Task objective:
Copy out each line of the records below that contains the word "Switch".

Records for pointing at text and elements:
◇ ◇ ◇

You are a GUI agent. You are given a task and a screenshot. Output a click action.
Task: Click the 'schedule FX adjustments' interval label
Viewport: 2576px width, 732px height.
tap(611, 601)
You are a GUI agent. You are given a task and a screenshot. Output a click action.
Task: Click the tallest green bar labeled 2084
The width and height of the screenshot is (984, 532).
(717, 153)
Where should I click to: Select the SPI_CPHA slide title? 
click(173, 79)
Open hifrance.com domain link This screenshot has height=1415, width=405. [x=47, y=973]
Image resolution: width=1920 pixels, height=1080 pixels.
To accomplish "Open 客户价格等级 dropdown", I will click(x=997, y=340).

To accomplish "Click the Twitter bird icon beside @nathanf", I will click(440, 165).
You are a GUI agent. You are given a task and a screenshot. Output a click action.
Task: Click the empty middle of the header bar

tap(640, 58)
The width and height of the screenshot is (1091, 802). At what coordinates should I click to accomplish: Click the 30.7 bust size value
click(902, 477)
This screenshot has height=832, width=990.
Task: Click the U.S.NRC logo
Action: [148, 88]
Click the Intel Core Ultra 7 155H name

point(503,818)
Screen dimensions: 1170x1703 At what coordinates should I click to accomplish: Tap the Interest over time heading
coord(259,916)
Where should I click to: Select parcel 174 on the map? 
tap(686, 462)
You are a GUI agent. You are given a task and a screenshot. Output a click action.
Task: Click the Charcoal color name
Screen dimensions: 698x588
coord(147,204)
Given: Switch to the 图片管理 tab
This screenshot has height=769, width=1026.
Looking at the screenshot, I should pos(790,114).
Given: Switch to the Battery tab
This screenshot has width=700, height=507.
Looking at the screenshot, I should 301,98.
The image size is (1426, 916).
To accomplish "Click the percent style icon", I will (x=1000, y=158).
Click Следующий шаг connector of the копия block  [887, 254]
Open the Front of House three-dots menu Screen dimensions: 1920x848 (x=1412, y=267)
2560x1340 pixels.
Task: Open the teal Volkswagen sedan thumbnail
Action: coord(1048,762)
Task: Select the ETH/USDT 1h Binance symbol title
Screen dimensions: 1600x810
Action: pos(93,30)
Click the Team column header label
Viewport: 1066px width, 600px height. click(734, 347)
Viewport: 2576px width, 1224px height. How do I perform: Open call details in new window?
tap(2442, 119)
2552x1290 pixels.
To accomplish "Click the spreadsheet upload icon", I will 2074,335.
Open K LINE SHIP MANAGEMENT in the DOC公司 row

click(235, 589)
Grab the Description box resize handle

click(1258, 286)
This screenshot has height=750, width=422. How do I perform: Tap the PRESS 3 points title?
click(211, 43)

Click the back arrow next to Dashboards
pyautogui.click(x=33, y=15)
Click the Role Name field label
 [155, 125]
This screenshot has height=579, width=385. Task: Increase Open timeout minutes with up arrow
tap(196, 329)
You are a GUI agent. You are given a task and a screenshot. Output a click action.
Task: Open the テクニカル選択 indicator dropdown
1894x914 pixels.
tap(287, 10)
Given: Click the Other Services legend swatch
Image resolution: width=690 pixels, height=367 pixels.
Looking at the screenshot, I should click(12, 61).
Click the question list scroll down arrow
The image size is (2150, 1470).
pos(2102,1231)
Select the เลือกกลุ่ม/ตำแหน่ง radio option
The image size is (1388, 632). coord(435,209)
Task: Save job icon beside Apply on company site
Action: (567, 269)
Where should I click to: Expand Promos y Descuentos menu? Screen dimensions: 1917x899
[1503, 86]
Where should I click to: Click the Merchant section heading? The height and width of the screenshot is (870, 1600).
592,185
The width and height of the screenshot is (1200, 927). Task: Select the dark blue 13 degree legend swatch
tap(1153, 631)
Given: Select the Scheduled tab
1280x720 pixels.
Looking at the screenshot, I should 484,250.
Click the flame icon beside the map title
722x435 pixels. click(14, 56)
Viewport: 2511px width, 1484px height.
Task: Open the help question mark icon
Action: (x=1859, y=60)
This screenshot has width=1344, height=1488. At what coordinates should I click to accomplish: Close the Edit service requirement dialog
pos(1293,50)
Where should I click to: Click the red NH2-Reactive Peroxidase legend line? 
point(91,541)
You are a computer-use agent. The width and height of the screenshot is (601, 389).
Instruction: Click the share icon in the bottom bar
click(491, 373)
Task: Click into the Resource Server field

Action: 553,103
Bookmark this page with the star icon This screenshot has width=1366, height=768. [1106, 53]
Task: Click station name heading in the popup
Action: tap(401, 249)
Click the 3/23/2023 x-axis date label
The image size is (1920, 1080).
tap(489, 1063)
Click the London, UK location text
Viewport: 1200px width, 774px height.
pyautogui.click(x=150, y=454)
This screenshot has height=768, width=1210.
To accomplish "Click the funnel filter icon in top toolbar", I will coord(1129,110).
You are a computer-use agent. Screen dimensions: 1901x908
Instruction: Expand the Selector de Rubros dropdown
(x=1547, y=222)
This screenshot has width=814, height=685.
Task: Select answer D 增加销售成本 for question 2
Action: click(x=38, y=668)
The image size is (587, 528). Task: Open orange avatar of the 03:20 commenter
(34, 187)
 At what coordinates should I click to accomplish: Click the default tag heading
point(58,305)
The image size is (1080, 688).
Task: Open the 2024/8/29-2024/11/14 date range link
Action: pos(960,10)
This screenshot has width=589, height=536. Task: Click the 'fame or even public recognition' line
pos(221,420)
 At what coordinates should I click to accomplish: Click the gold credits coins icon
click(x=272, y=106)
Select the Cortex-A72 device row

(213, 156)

◇ ◇ ◇

Reply to the task:
Given: Switch to the 图片管理 tab
Given: Switch to the Battery tab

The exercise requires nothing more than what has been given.